BY Nicola F. McDonald
2014
Title | Medieval Obscenities PDF eBook |
Author | Nicola F. McDonald |
Publisher | Boydell & Brewer Ltd |
Pages | 224 |
Release | 2014 |
Genre | Architecture |
ISBN | 1903153506 |
"Medieval Obscenities examines the complex and contentious role of the obscene - what is offensive, indecent or morally repugnant - in medieval culture from late antiquity through to the end of the middle ages in western Europe. Its approach is multidisciplinary, its methodologies divergent and it seeks to formulate questions and stimulate debate." "The essays examine topics as diverse as Norse defecation taboos, the Anglo-Saxon sexual idiom, sheela-na-gigs, impotence in the church courts, bare ecclesiastical bottoms, rude sounds and dirty words, as well as the modern reception and representation of the medieval obscene. The volume demonstrates not only the vitality of medieval obscenity, but its centrality to our understanding of medieval life."--Jacket.
BY Dorota Dutsch
2015-11-18
Title | Ancient Obscenities PDF eBook |
Author | Dorota Dutsch |
Publisher | University of Michigan Press |
Pages | 367 |
Release | 2015-11-18 |
Genre | Art |
ISBN | 0472119648 |
References to the body's sexual and excretory functions occupy a peculiarly ambivalent space in Greece and Rome
BY Carissa M. Harris
2018-12-15
Title | Obscene Pedagogies PDF eBook |
Author | Carissa M. Harris |
Publisher | Cornell University Press |
Pages | 201 |
Release | 2018-12-15 |
Genre | Literary Criticism |
ISBN | 1501730428 |
In Obscene Pedagogies, Carissa M. Harris investigates the relationship between obscenity, gender, and pedagogy in Middle English and Middle Scots literary texts from 1300 to 1580 to show how sexually explicit and defiantly vulgar speech taught readers and listeners about sexual behavior and consent. Through innovative close readings of literary texts including erotic lyrics, single-woman's songs, debate poems between men and women, Scottish insult poetry battles, and The Canterbury Tales, Harris demonstrates how through its transgressive charge and galvanizing shock value, obscenity taught audiences about gender, sex, pleasure, and power in ways both positive and harmful.
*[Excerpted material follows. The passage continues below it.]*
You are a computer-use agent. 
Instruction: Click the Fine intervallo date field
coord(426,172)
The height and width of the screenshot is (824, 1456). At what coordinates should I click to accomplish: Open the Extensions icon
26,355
Harris's own voice, proudly witty and sharply polemical, inspires the reader to address these medieval texts with an eye on contemporary issues of gender, violence, and misogyny.
BY Marjorie Stone
2007-07-02
Title | Literary Couplings PDF eBook |
Author | Marjorie Stone |
Publisher | Univ of Wisconsin Press |
Pages | 392 |
Release | 2007-07-02 |
Genre | Biography & Autobiography |
ISBN | 9780299217648 |
This innovative collection challenges the traditional focus on solitary genius by examining the rich diversity of literary couplings and collaborations from the early modern to the postmodern period. Literary Couplings explores some of the best-known literary partnerships—from the Sidneys to Boswell and Johnson to Sylvia Plath and Ted Hughes—and also includes lesser-known collaborators such as Daphne Marlatt and Betsy Warland. The essays place famous authors such as Samuel Coleridge, Oscar Wilde, and William Butler Yeats in new contexts; reassess overlooked members of writing partnerships; and throw new light on texts that have been marginalized due to their collaborative nature. By integrating historical studies with authorship theory, Literary Couplings goes beyond static notions of the writing "couple" to explore literary couplings created by readers, critics, historians, and publishers as well as by writers themselves, thus expanding our understanding of authorship.